Während die Verschmelzungen zig Milliarden Jahre dauern werden, bis sie abgeschlossen sind, und dunkle Energie sie auseinander und quer durch das Universum in Richtung Unsichtbarkeit und Unzugänglichkeit auf Zeitskalen von Hunderten von Milliarden Jahren treiben wird, werden die Sterne darin weiterleben. Die langlebigsten Sterne, die es heute gibt, werden noch mehr als zehn Billionen Jahre lang ihren Brennstoff verbrennen, und aus Gas, Staub und Sternenkörpern, die jede Galaxie verunreinigen, werden neue Sterne geboren – wenn auch in immer geringerer Zahl und seltener – während dieser Zeit.

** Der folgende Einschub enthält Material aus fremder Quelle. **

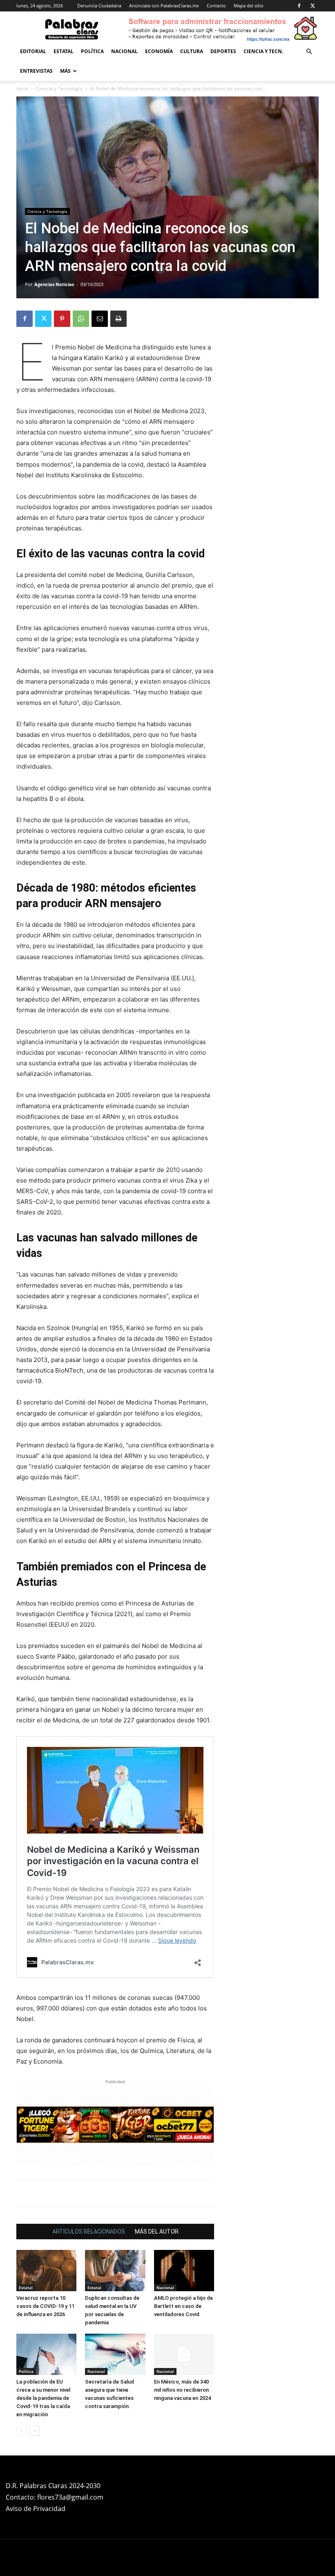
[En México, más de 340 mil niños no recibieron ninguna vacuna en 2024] (184, 2354)
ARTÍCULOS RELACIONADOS (88, 2231)
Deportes (223, 51)
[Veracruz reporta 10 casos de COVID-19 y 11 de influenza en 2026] (46, 2270)
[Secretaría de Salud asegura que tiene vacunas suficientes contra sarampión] (115, 2354)
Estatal (64, 51)
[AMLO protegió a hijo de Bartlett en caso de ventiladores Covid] (184, 2270)
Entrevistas (36, 70)
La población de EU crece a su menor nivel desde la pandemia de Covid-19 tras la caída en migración (43, 2398)
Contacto (216, 5)
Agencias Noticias (54, 284)
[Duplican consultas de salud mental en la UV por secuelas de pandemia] (115, 2270)
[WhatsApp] (81, 319)
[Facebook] (299, 5)
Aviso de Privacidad (35, 2508)
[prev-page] (21, 2431)
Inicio (22, 88)
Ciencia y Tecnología (59, 88)
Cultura (191, 51)
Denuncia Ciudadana (99, 5)
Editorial (33, 51)
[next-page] (34, 2431)
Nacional (124, 51)
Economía (159, 51)
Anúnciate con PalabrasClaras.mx (164, 5)
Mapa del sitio (249, 5)
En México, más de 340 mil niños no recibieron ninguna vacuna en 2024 (182, 2390)
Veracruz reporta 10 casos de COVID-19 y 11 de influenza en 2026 (45, 2306)
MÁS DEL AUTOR (157, 2231)
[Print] (118, 319)
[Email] (100, 319)
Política (92, 51)
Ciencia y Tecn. (263, 51)
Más (65, 70)
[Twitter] (312, 5)
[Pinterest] (62, 319)
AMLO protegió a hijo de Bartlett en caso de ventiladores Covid (183, 2306)
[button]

Bildnachweis: die kleine Sternentstehungsregion NGC 346, von A. Nota (ESA/ STScI ) et al., DAS , NASA .
Selbst wenn der letzte Stern erloschen ist, werden die stellaren Überreste – Weiße Zwerge und Neutronensterne – für Hunderte von Billionen oder sogar Billiarden von Jahren weiter leuchten, bevor sie dunkel werden. Wenn diese Unvermeidlichkeit eintritt, werden wir immer noch Braune Zwerge haben, oder gescheitert Sterne, die gelegentlich miteinander verschmelzen, die Kernfusion neu entfachen und für zig Billionen Jahre am Stück Sternenlicht erzeugen.

Bildnachweis: NASA/JPL/Gemini Observatory/AURA/NSF. Dies sind die beiden Braunen Zwerge, aus denen Luhman 16 besteht, und sie werden schließlich zu einem Stern verschmelzen.
Wenn dieser letzte Stern jedoch zig Billiarden von Jahren (etwa 10^16 davon) in der Zukunft ausbrennt, wird die Masse in der Galaxie immer noch vorhanden sein. Selbst das kann in gewissem Sinne nicht als wahrer Tod angesehen werden.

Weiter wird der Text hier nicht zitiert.